After 16 years watching less-experienced white agents zoom past him on the promotion ladder at the Secret Service, straight-laced Ray Moore grew so fed up in 2000 that he led a group of fellow black agents in filing a lawsuit that claimed a pattern of racial discrimination.
Sixteen years later, Moore, 57, is ready to retire — and has yet to have his day in court. This week, he is pleading with the federal judge overseeing the case to grant a hearing to more than 120 of his fellow black agents and force the service to revamp its promotion system.
“Dr. King would often say, ‘Justice Delayed is Justice Denied,’ and I fully understand his sentiment,” Moore said in a letter to U.S. District Chief Judge Richard Roberts. “On the occasion of my retirement, I ask that you please allow this case to move to trial, so that the Secret Service will be held accountable to the justice system, if not to me as an active Secret Service Agent.”
Moore, who was rated among the top 20 supervisory agents when he accused the service of institutional racism, told the judge he was repeatedly warned that the agency would simply try to “wait him out.”
From his home in Atlanta, Moore acknowledged that the agency has now succeeded in outlasting him, but argued that other black agents shouldn’t have to wait any longer.

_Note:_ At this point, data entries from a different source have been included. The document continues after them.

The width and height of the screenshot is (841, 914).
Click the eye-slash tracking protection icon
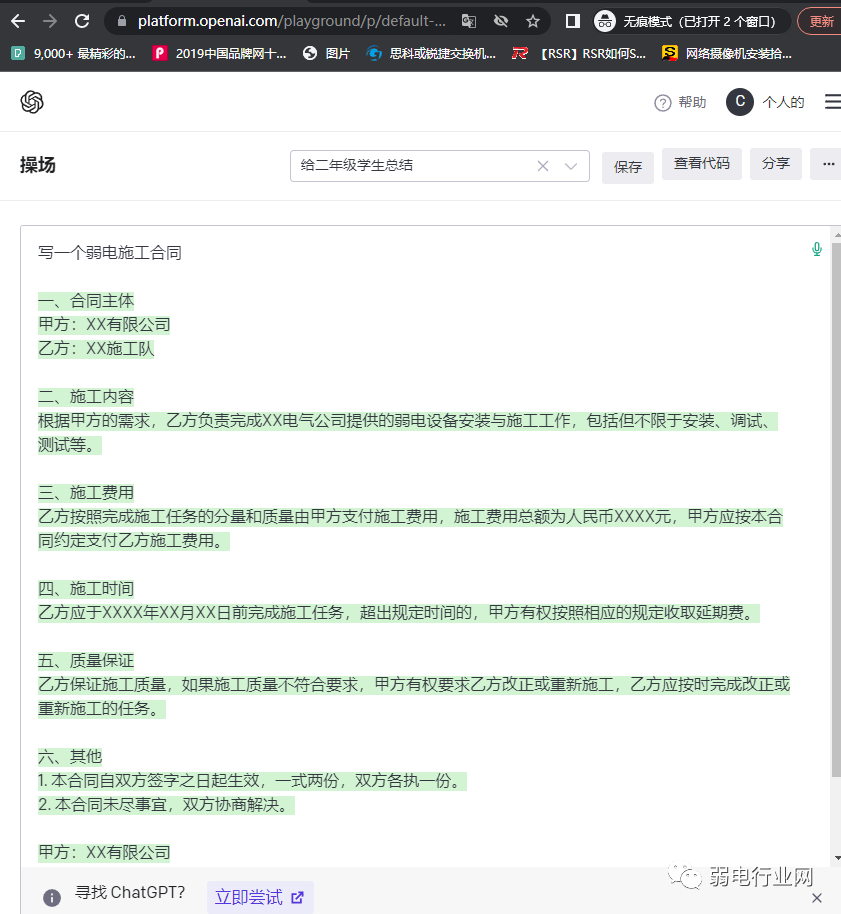point(501,21)
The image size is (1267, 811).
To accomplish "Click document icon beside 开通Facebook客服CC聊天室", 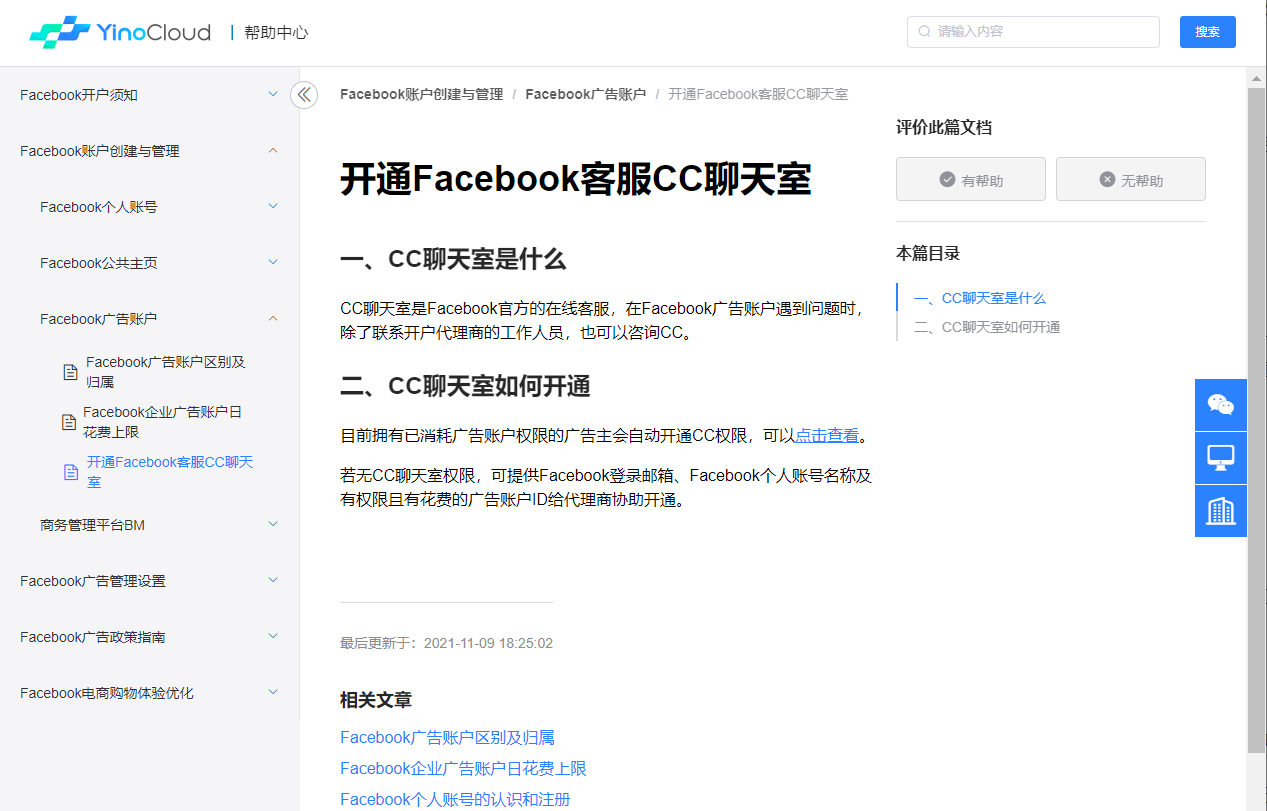I will pos(70,472).
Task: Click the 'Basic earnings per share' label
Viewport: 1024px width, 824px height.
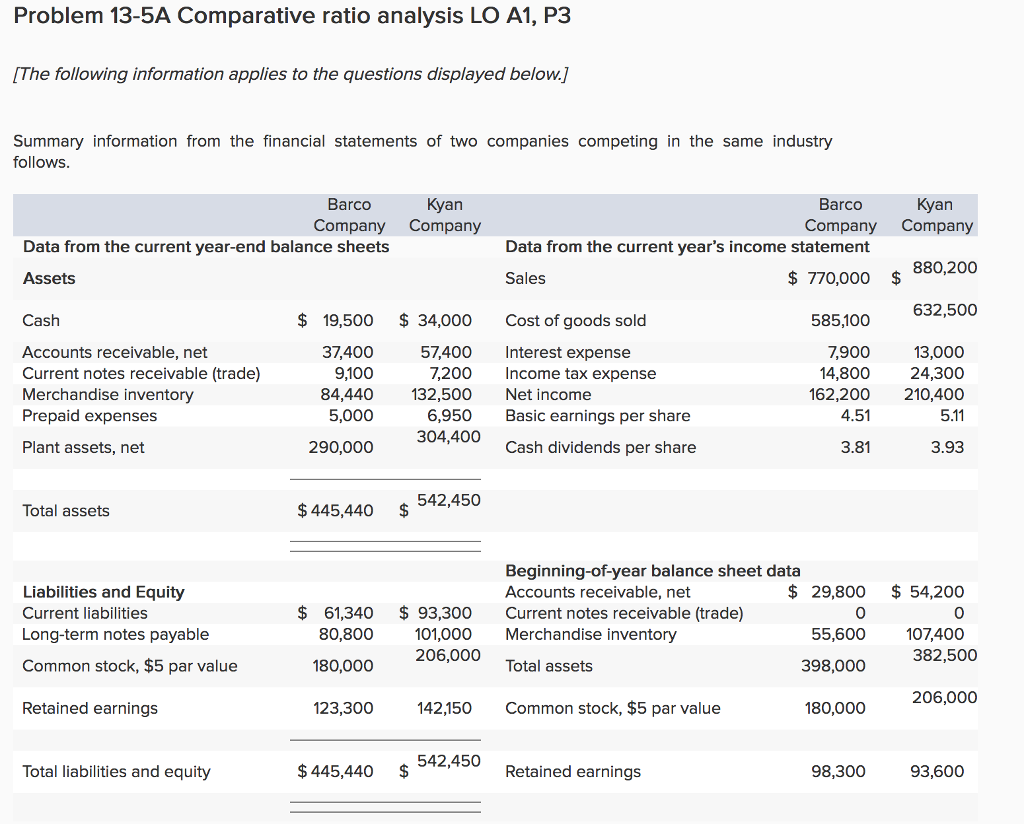Action: [597, 415]
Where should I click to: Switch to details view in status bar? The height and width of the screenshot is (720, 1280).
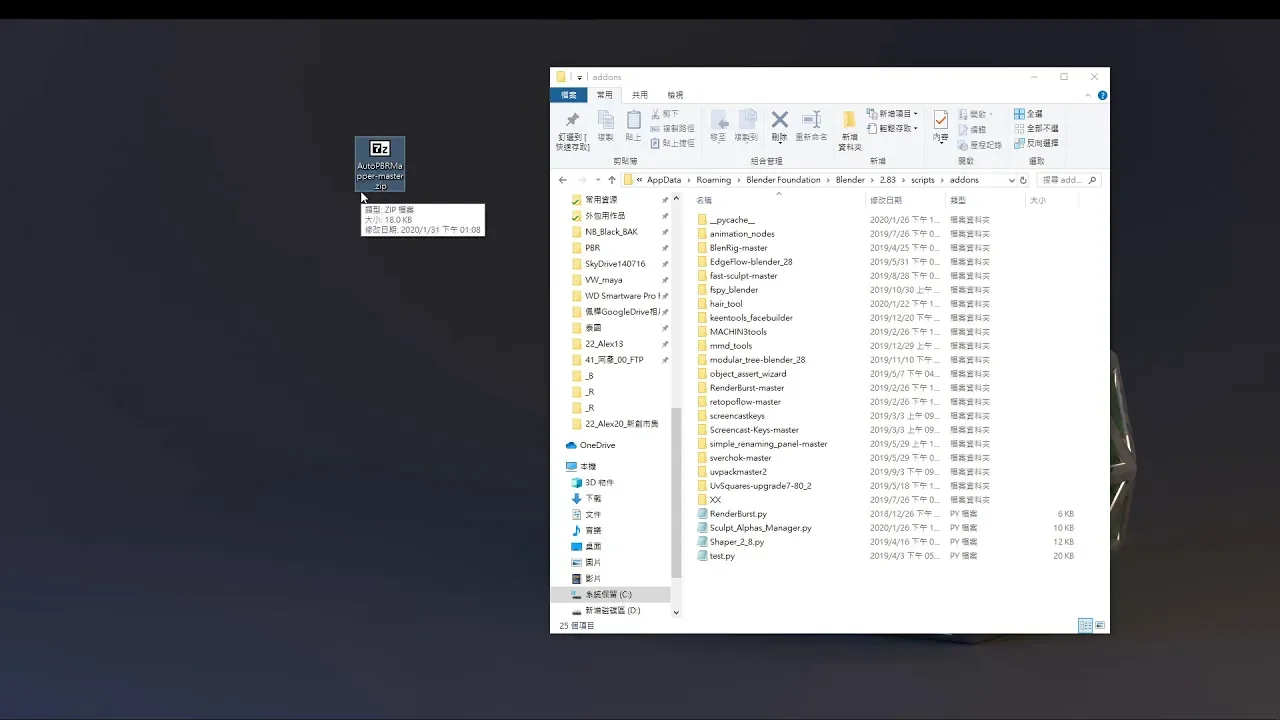1085,625
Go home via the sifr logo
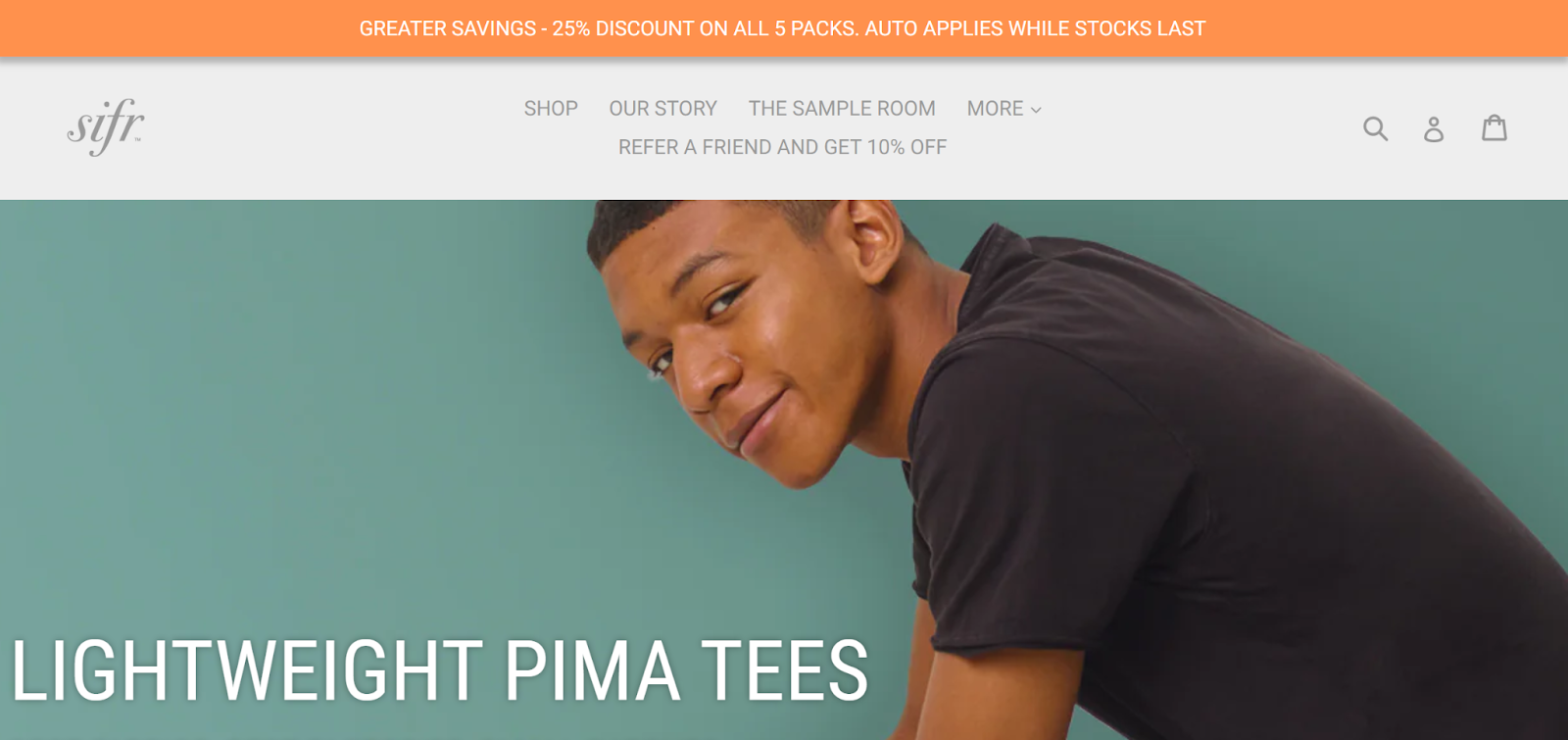This screenshot has height=740, width=1568. coord(106,126)
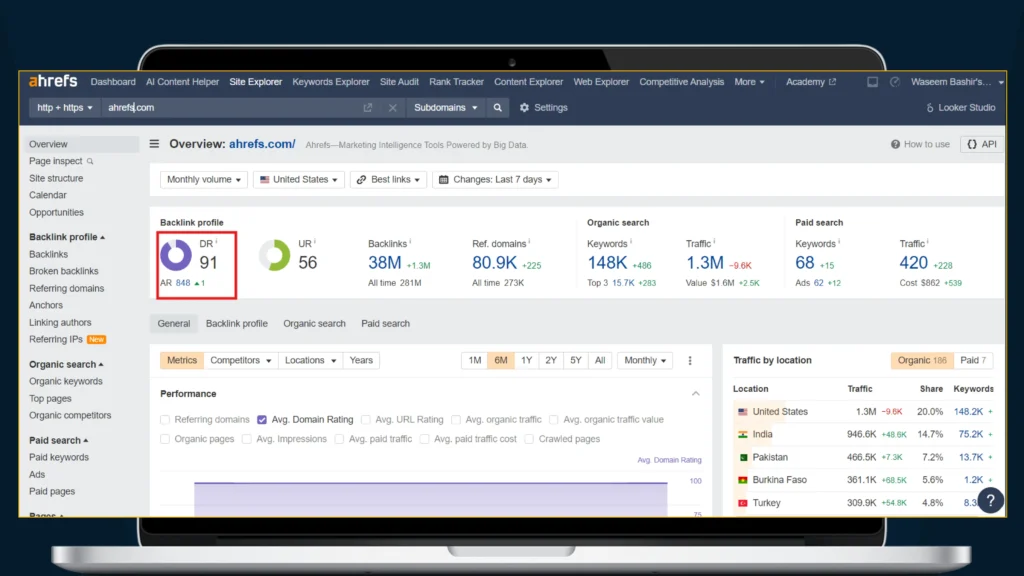Open Keywords Explorer in top menu
Screen dimensions: 1024x576
pyautogui.click(x=331, y=82)
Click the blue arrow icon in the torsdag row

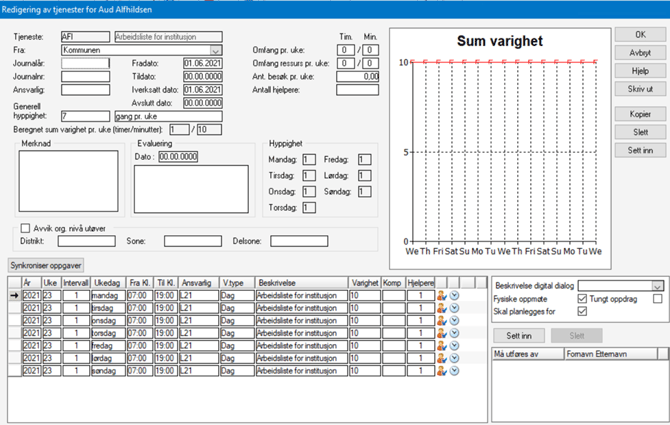(x=453, y=333)
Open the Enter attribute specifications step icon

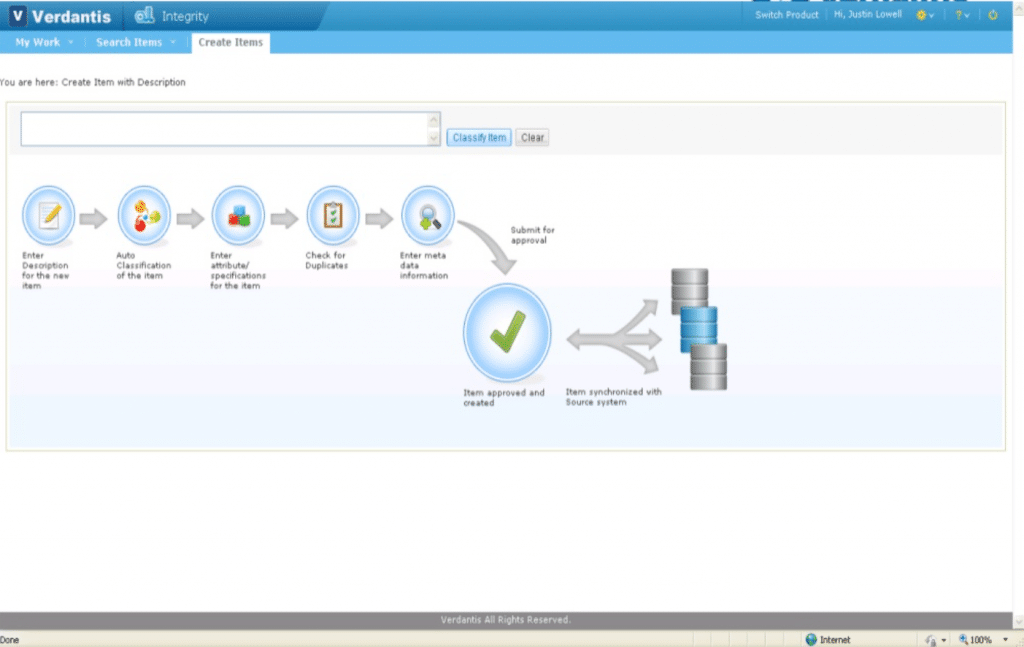click(x=237, y=214)
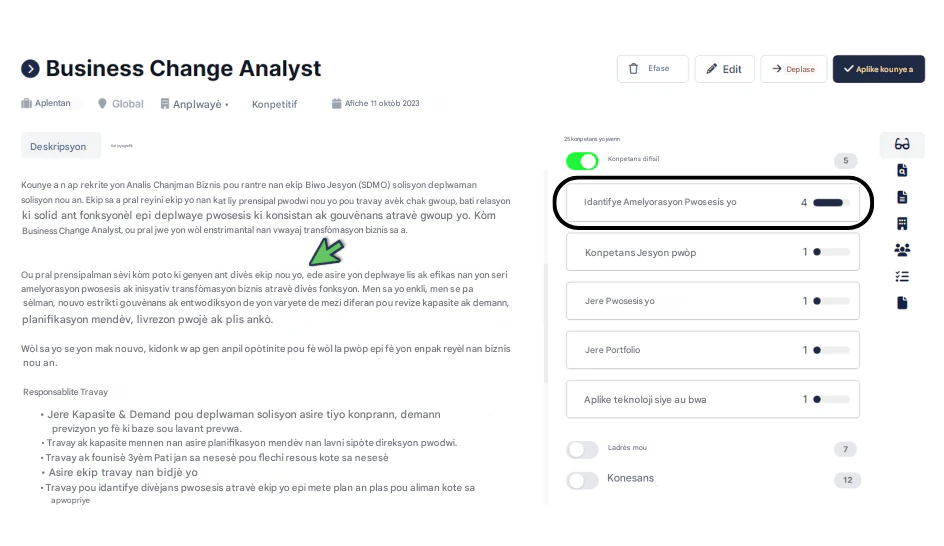Open the people group icon in sidebar
The height and width of the screenshot is (546, 944).
902,250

“I want to see justice for the almost 120 class members who have been discriminated against by the Secret Service and the generations of other Agents who are now walking in our shoes,” Moore told The Washington Post in an email. “We filed this lawsuit 16 years ago to make the Agency live up to its ideals. That goal is not yet fulfilled. The Secret Service’s stall tactics and delays in our justice system have prevented the Secret Service from being held accountable. It is well past time that a jury hear our case.”
As part of the long-running class action case in the District’s federal court, Moore and other agents have testified about discrimination. Moore said he knows the service doesn’t want to hear its “dark secrets” shared in open court but predicted that any jury would demand agency reform after hearing his testimony about how the system unfairly denied better pay and plum assignments to deserving black agents.
“We will prevail,” he said. “Many of the dark secrets of the Secret Service will come out during trial, including e-mails with racist, offensive jokes being sent by Secret Service leaders, evidence of a noose being hung for black Agents to see, and story after story of agents who were denied promotions, despite impeccable qualifications to serve, because of their race.”
A Secret Service spokesman did not respond to requests for comment. The service has said that African Americans are promoted at a faster rate than their white counterparts. In 2008, Secret Service officials told ABC News that the aggrieved black agents were trying to embarrass the agency at a time when voters were in the process of electing the nation’s first black president.
The black agents’ stories all tread a similar track. New black agents who joined the service were hired at lower ranks and pay than white agents with comparable experience.
Black agents who tried to follow the agency’s golden path for promotion found mostly disappointment, losing promotions repeatedly to white agents who had not tackled the same assignments.
Often the most crushing blow, the black agents claim, was losing a promotion to junior white agents they had trained.
Moore, a compact, muscular man who is careful and deliberate in his speech and movements, is a case in point. He was ranked on his performance evaluation as the service’s highest-scoring black agent. But in 1999 and 2000, Moore said, he was passed over during dozens of promotion opportunities.
He decided to file a discrimination complaint and then was joined by a second agent. Not long after, 50 black agents showed up at his attorney’s office and revealed that they had had similar experiences.
Several agents involved in the lawsuit have died since the papers were filed. One was Phil Strother, the only black agent on the detail of President Lyndon B. Johnson (D). Strother described being called “Johnson’s n—–” whenever he traveled with the president.
Strother said agency racism was overt in the early part of his career starting in 1965, when a supervisor complained to him about having to go to a “n—– school” to recruit black agents. Later, Strother said, discrimination came in the form of the cold shoulder. While he received some of the agency’s highest performance ratings, he said his pay remained at the GS-14 grade for his final 12 years on the job.
“The ‘Secret Service family’ is a term I heard a lot, but it’s a term I have only heard come from white agents,” Strother told The Post in 2001. “I question whether the system ever intended for minorities to be part of this family they are always talking about.”
In the most recent pleadings in the case, in September 2015, the black agents’ attorneys at Relman, Dane & Colfax asked the judge for a status conference to discuss a possible date for trial. Justice Department lawyers representing the Secret Service opposed this request, arguing that discussing a trial date was “premature.”